Prime Minister Justin Trudeau travelled to Davos, Switzerland, this week to spark interest in trade and investment in Canada. This kind of rhetoric usually gets a bit of press but is largely ignored by the general public.

Should the average person be interested?

In order for our society to operate effectively, every citizen is expected to assume some responsibilities. So we should all show some interest in this kind of initiative.

If I were in the audience, here’s how I’d see the exchange:

The Canadian PM stands in front of the rich and elite of the world and touts Canada’s openness for business and the various frontier investment opportunities. He points out some facts that purport to show that money invested in Canada is relatively safe and will provide the investors with substantial returns.

But why, someone asks, should someone from Europe or New York invest in Canada if Canada and Canadians won’t invest in their own country?

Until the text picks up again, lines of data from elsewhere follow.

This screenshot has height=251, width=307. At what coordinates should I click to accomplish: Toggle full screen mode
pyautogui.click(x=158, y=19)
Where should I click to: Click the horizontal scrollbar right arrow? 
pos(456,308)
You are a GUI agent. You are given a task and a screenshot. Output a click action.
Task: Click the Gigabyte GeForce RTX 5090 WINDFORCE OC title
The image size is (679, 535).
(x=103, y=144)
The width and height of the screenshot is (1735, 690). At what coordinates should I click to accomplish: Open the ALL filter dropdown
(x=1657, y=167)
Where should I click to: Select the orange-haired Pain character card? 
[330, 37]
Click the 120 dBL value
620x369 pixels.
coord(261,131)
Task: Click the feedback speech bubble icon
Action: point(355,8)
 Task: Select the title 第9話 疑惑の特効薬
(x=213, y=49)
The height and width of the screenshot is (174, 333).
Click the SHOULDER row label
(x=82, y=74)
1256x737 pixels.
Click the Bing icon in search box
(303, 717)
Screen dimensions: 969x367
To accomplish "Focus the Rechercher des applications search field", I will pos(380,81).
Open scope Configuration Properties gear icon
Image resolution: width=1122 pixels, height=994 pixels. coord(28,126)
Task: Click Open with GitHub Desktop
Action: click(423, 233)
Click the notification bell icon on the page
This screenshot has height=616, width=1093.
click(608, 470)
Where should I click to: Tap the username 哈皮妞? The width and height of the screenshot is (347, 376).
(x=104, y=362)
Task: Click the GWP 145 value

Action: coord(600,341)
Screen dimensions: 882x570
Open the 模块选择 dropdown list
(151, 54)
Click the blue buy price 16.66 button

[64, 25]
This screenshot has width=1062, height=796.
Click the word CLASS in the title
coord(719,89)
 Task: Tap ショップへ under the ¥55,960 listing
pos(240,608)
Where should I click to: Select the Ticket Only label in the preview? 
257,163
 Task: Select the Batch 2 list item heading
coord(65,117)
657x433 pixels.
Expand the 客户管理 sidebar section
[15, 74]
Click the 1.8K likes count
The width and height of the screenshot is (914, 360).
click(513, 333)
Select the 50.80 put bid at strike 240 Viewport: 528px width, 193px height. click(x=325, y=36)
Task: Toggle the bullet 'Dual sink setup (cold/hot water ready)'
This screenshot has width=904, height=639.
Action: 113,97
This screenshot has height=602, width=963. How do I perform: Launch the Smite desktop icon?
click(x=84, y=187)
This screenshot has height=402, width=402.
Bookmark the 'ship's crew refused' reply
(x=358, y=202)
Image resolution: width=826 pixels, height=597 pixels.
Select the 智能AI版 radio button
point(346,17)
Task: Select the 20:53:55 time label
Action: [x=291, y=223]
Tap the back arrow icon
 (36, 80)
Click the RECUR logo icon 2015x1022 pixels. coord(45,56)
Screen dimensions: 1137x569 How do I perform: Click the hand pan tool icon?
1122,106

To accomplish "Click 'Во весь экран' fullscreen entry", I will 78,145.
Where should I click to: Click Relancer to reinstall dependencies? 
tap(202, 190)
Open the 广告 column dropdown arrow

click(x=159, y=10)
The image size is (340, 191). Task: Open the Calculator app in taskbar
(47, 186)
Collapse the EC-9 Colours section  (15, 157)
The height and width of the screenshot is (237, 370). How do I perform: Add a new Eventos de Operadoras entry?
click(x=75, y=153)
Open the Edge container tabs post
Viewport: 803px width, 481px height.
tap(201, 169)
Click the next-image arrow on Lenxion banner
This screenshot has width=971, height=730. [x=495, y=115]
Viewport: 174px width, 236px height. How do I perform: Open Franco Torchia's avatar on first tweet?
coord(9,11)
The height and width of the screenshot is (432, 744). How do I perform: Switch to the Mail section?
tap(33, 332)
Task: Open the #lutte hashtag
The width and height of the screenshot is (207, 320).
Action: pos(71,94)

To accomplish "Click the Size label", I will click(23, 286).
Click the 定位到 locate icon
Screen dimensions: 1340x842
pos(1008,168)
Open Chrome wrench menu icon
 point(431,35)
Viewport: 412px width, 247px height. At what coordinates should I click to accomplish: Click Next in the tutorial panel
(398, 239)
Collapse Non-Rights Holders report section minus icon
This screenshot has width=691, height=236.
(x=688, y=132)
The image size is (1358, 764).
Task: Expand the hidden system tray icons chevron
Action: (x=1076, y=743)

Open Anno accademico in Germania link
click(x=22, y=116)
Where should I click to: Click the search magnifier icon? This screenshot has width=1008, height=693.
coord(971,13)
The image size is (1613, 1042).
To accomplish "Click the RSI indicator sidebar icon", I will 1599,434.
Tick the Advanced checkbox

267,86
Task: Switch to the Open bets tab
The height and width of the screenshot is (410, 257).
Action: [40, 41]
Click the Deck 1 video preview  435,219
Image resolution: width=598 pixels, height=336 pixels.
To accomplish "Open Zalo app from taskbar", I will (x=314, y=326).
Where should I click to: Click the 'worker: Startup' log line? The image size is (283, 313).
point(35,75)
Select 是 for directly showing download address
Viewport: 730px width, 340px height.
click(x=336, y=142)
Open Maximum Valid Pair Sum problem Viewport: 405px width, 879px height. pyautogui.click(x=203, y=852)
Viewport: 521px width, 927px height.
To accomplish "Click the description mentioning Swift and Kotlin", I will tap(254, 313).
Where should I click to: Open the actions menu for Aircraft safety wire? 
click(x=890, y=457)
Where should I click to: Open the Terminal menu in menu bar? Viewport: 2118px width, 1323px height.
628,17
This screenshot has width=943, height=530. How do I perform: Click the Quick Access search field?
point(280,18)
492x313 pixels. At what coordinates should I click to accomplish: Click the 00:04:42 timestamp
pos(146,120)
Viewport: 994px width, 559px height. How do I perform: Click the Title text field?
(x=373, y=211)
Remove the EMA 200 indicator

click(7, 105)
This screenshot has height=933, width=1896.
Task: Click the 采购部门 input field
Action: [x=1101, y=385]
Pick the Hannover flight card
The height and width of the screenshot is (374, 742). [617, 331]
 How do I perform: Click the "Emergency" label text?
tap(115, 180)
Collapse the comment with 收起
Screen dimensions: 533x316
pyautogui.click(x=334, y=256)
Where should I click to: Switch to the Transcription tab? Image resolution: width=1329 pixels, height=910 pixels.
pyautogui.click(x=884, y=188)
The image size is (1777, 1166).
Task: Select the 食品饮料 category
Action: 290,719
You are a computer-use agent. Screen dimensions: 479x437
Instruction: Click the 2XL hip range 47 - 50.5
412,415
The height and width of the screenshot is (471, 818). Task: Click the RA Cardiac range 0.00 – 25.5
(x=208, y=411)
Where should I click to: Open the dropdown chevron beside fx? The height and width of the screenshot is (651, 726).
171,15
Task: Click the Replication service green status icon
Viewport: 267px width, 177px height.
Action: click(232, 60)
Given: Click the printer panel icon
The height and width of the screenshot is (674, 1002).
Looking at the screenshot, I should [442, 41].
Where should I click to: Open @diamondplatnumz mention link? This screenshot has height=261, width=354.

Obviously the PM won’t have an answer. All of his briefings suggested that if you want money to flow into the Canadian economy, you must go to the centres of capital. Supposedly these are the people who control the money supply, so you must go there and beg for their help.

In reality, most of the people in the audience politely applauded and went back to their own lives, quickly forgetting the plea.

What we have here is a great dichotomy.

The PM is asking non-Canadians to spend some of their investment money in Canada. At the same time, Canada’s public sector institutions and Canadians’ savings accounts have massive amounts invested around the world. Yet virtually none is invested in or directed to the Canada’s economy.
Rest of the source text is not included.